Non solo, AMD per quanto azienda di spicco nei settori che occupa, finanziariamente e per numeri di produzione e di vendita è un moscerino rispetto a Intel. Essendo presente in molti meno settori rispetto al colosso californiano, quindi risultava sicuramente più difficile per AMD ammortizzare i costi di mantenimento degli stabilimenti nei momenti in cui i dati di vendita e margini oscillavano verso il basso, per esempio in corrispondenza di lanci da parte del suo principale concorrente.
La cessione del comparto produttivo a The Foundry Company, permetterà di aprire la produzione anche a nuovi clienti, così da mantenere alta la produttività anche in fasi di stallo per le vendite di CPU texane, guadagnando sulla produzione destinata a terzi, grazie ad una grossa fetta societaria che a questa appartiene.
Sulla carta dunque, il piano di rilancio sembra ben ideato, poi il tempo, com’è ovvio, ci dirà la sua versione dei fatti.
Una nuova ventata di ottimismo arriva anche da Shangai, presentato per ora nella declinazione Opteron, dedicata a server e workstation, perché è proprio questo il settore che interessa maggiormente AMD, visti gli alti margini che si possono ottenere rispetto ai settori desktop e mobile e la fiducia che gode da parte di alcuni importanti partner, conquistata a suo tempo grazie alla bontà dei primi Opteron.
Le conquiste prestazionali di questo settore poi, com’è ovvio e solito per AMD, verranno riversate sul resto della produzione: arriveranno presto i Phenom II x4 e a gennaio verranno presentati i primi mini notebook con CPU Conesus, ovvero un adattamento degli Athlon 64 x2 costruiti con tecnologia a 65 nm, ottimizzati per avere un TDP contenuto in 25W.
Presentare tre linee diverse di CPU in così poco tempo è sintomo di una ritrovata salute, poiché i lanci commerciali hanno un importante peso sui bilanci, specialmente in un contesto in cui c’è necessità di rinverdire un’immagine che ha sofferto della scarsa competitività degli ultimi tempi.
A qualcuno non piace però l’intenzione di AMD di non entrare nell’affollata mischia dei netbook. Questo settore è però ancora poco maturo e definito e richiederebbe un forte investimento per lo sviluppo di una CPU dedicata, che necessiterebbe un enorme sforzo ingegneristico per il suo sviluppo, sarebbe quindi una scommessa difficile da vincere.
È meglio forse per il momento che AMD rimanga su terreni che meglio conoscerne, impegnata com’è a soddisfare tutti i cambiamenti che il mercato richiederà, premendo tra l’altro il piede sull’acceleratore e accorciando i tempi sulle roadmap.
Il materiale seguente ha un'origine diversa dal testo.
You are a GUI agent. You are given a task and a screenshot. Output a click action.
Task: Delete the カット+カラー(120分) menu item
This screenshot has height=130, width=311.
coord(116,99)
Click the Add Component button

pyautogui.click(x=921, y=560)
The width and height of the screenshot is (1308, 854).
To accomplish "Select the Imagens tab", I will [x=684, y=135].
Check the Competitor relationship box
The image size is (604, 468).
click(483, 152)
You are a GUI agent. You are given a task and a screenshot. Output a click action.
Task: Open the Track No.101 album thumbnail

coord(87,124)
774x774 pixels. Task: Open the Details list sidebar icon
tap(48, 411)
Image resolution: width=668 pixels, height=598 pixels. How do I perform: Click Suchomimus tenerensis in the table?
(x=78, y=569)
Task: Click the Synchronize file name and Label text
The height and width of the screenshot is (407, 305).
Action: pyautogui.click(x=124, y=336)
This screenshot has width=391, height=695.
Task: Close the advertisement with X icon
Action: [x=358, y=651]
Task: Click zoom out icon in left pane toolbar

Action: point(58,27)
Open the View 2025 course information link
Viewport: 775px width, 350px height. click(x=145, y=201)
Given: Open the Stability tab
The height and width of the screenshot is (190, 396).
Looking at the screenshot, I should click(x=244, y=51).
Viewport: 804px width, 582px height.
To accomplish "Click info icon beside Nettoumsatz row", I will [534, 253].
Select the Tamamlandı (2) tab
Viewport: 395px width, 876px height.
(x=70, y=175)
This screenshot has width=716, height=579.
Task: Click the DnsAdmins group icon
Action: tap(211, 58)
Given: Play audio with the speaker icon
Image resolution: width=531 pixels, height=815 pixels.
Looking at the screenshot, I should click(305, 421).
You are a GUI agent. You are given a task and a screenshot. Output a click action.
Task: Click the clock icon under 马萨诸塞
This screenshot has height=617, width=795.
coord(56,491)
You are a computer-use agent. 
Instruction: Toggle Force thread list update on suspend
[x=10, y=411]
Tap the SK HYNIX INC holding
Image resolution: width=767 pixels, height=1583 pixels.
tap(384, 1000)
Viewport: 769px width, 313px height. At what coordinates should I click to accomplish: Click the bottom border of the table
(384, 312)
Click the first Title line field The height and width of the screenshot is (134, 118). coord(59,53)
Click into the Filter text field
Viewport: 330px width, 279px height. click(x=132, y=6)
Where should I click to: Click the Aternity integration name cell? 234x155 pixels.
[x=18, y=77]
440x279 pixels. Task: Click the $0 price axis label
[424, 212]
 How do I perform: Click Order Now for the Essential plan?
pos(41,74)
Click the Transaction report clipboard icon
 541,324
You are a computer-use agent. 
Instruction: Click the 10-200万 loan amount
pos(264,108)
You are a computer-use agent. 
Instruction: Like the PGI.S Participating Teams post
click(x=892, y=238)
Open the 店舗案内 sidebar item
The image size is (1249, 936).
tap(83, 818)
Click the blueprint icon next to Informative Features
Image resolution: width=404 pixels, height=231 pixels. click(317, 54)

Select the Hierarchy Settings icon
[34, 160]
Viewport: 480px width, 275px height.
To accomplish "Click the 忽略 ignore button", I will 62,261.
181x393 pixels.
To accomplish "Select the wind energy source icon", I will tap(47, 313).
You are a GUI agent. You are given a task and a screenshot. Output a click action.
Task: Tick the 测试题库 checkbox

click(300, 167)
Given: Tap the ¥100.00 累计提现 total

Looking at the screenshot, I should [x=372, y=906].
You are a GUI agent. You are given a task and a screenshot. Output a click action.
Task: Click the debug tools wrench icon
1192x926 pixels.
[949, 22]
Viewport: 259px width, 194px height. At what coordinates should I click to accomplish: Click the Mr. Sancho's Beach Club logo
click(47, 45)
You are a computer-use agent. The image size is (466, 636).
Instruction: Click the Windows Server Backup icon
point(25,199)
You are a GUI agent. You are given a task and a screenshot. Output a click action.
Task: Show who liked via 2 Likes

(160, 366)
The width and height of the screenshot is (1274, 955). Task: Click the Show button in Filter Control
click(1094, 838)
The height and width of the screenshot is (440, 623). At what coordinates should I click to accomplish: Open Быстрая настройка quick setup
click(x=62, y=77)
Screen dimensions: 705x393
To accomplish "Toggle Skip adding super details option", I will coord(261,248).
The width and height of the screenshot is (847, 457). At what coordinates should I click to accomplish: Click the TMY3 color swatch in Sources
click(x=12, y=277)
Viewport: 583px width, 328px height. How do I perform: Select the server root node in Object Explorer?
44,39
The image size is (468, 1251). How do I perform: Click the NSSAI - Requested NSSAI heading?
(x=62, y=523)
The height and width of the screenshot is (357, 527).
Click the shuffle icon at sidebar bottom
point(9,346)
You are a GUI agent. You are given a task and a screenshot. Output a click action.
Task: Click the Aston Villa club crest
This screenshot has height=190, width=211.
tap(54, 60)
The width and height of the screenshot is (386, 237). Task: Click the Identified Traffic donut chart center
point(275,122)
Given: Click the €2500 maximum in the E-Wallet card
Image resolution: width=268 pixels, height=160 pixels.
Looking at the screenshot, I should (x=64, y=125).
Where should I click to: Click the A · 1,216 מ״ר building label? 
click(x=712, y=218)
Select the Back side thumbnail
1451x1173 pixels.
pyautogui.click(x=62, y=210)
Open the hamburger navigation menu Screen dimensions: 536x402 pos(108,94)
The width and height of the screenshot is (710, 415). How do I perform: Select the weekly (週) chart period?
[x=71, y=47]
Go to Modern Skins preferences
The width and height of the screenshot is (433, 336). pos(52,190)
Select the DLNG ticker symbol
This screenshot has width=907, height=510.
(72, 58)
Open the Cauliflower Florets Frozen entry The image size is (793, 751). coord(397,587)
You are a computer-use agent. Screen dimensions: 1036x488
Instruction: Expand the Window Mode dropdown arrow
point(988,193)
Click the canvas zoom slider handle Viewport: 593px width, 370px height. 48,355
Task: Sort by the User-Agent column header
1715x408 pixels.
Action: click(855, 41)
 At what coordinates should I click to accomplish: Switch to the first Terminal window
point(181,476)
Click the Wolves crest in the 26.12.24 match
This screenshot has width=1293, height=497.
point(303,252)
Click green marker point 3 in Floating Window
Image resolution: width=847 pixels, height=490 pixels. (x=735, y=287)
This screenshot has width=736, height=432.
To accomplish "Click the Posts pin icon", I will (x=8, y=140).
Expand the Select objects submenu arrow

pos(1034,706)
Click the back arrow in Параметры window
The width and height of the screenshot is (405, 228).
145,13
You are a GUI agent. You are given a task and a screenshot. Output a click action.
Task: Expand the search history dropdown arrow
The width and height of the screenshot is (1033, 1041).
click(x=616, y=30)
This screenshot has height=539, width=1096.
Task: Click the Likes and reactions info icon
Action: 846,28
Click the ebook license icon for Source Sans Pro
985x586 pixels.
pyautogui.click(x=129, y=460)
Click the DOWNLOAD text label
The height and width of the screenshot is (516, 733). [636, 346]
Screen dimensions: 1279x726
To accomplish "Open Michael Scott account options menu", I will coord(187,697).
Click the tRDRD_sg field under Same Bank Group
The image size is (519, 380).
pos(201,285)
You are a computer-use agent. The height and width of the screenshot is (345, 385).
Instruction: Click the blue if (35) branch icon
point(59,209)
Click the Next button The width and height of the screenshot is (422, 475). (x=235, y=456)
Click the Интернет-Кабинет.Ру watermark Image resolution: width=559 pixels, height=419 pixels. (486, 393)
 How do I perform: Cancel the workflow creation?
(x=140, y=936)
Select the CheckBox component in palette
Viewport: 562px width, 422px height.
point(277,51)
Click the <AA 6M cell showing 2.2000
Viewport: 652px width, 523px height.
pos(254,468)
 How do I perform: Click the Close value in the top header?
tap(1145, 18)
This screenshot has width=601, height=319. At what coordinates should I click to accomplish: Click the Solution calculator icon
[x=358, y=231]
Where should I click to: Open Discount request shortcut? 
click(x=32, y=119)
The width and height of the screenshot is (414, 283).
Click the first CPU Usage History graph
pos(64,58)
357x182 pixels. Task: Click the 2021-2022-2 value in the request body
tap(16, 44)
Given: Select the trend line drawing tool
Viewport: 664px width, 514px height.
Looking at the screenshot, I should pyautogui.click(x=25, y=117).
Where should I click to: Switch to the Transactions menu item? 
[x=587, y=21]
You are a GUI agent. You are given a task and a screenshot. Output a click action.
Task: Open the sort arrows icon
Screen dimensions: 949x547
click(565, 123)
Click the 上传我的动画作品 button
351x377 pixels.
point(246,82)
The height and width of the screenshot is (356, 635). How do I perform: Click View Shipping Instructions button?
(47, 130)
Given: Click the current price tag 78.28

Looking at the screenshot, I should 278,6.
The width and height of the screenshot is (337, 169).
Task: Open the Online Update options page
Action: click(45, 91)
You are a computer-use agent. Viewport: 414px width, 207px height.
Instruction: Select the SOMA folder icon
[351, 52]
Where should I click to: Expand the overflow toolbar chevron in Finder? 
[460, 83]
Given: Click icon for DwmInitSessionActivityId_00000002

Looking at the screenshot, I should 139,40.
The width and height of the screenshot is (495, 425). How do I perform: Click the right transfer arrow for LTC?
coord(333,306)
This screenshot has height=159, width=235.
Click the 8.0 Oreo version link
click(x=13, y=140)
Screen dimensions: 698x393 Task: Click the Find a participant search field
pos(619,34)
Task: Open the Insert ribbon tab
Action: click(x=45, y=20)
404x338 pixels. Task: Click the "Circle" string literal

A dicembre inoltre, le schede grafiche basate su chip ATI della fortunata serie 4000, grazie al rilascio di nuovi driver Catalyst, diventeranno general purpose, proiettando di diritto il marchio ATI nella galassia delle GPGPU, per iniziare la rimonta nei confronti di nVidia anche in questo nascente e promettente settore.